_WORKING DATA_:
--- START ---
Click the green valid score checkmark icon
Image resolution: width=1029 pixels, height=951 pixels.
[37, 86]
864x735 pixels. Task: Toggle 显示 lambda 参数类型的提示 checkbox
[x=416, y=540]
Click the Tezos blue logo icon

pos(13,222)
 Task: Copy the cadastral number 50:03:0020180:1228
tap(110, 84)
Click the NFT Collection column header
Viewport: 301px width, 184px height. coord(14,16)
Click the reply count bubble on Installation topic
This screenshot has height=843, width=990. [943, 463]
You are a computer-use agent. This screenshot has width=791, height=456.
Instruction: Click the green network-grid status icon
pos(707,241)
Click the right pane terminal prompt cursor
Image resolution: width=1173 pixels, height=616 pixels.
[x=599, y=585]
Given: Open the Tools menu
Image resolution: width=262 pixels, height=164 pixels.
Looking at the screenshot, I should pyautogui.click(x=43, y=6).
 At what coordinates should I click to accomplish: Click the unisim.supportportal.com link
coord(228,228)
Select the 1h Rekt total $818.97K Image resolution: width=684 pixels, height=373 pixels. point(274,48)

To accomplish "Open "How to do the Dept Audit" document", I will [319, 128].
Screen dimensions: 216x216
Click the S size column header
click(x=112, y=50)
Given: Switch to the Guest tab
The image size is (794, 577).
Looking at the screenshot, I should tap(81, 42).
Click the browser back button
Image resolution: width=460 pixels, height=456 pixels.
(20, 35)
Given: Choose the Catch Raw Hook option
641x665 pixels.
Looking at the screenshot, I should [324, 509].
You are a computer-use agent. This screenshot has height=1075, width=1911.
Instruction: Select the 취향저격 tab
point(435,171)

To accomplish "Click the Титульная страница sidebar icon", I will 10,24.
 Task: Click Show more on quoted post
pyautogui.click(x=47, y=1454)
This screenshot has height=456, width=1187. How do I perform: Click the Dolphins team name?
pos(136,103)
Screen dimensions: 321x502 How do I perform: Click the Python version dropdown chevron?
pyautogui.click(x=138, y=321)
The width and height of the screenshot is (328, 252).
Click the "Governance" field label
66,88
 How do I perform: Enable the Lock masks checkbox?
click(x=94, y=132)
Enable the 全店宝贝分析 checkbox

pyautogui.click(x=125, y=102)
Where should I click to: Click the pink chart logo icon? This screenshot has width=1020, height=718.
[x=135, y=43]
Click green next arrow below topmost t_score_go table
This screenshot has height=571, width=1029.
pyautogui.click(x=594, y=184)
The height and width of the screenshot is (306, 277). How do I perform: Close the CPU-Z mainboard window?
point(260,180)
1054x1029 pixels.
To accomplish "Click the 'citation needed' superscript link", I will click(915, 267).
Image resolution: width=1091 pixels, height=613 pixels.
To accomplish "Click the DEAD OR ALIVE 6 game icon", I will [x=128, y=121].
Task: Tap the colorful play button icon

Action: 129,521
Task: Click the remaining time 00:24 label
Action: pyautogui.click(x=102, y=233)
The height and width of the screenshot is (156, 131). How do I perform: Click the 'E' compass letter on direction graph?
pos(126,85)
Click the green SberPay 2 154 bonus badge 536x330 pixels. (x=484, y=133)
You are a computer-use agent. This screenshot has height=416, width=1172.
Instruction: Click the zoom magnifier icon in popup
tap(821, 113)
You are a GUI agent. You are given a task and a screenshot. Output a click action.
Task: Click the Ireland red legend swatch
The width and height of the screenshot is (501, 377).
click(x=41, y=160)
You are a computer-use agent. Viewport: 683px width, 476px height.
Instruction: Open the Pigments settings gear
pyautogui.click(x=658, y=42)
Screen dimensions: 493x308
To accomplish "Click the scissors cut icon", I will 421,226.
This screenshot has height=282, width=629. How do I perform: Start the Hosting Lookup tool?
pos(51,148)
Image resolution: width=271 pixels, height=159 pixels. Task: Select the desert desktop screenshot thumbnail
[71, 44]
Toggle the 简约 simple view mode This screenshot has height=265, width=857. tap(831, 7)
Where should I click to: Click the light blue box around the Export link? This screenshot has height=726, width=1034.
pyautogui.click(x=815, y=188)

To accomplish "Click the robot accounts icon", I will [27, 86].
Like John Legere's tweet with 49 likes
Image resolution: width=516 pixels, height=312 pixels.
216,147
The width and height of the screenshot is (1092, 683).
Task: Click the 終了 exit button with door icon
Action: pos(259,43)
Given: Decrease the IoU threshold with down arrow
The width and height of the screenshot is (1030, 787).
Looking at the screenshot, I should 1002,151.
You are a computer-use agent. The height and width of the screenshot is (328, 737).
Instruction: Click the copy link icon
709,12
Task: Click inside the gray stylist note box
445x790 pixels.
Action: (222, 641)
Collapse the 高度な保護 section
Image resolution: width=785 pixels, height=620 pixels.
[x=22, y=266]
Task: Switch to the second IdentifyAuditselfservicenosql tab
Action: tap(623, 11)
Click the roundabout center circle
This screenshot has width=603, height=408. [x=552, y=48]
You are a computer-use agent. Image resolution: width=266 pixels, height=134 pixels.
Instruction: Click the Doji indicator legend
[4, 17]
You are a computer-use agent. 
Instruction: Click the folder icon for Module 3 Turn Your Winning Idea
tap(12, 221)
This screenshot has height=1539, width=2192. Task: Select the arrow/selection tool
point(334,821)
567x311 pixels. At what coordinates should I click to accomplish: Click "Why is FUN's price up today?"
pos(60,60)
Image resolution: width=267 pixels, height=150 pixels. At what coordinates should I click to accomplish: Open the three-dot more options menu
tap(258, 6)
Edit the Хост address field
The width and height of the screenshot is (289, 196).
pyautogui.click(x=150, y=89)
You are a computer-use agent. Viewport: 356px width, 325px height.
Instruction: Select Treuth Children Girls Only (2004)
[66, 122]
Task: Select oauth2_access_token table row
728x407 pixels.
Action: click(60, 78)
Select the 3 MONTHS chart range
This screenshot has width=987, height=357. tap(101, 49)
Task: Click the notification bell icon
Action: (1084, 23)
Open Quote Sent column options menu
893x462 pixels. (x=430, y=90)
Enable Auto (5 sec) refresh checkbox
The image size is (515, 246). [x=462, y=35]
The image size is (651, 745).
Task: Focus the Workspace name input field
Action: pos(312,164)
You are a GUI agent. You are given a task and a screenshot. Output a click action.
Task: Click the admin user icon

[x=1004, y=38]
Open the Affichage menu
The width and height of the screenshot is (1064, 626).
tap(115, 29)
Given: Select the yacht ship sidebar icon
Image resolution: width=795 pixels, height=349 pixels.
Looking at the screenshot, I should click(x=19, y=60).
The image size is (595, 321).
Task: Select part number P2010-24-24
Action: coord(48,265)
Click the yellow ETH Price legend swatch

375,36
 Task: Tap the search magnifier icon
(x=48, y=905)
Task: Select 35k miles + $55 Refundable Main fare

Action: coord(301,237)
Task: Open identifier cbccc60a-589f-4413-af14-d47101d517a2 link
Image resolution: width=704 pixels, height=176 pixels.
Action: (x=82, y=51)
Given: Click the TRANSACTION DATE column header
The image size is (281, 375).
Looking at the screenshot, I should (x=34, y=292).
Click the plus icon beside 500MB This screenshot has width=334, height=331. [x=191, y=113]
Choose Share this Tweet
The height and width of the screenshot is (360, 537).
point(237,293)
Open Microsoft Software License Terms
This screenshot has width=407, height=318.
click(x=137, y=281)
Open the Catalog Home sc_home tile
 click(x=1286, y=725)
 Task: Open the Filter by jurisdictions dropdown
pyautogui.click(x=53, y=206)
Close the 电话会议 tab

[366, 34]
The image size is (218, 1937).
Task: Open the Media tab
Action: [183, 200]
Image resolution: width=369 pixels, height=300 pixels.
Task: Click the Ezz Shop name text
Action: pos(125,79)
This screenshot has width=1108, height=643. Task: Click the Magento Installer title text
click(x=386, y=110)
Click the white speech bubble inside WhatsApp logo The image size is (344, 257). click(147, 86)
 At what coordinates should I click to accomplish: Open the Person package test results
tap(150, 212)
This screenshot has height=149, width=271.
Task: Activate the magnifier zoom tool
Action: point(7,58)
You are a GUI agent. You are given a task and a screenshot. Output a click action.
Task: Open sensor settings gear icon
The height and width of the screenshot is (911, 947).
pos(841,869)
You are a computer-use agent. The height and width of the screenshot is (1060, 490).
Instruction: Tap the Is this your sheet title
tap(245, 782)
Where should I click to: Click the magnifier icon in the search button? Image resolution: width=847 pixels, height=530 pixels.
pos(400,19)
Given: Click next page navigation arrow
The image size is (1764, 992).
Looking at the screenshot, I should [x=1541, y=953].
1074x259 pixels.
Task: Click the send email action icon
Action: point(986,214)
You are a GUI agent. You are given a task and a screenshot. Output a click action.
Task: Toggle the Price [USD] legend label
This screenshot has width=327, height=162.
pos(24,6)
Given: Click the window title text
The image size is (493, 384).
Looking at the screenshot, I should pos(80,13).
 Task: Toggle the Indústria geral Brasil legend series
--- END ---
Go through the records, tally the lines holding the word "inside", and give only the tally.

_OUTPUT FOR THIS EXERCISE_: 2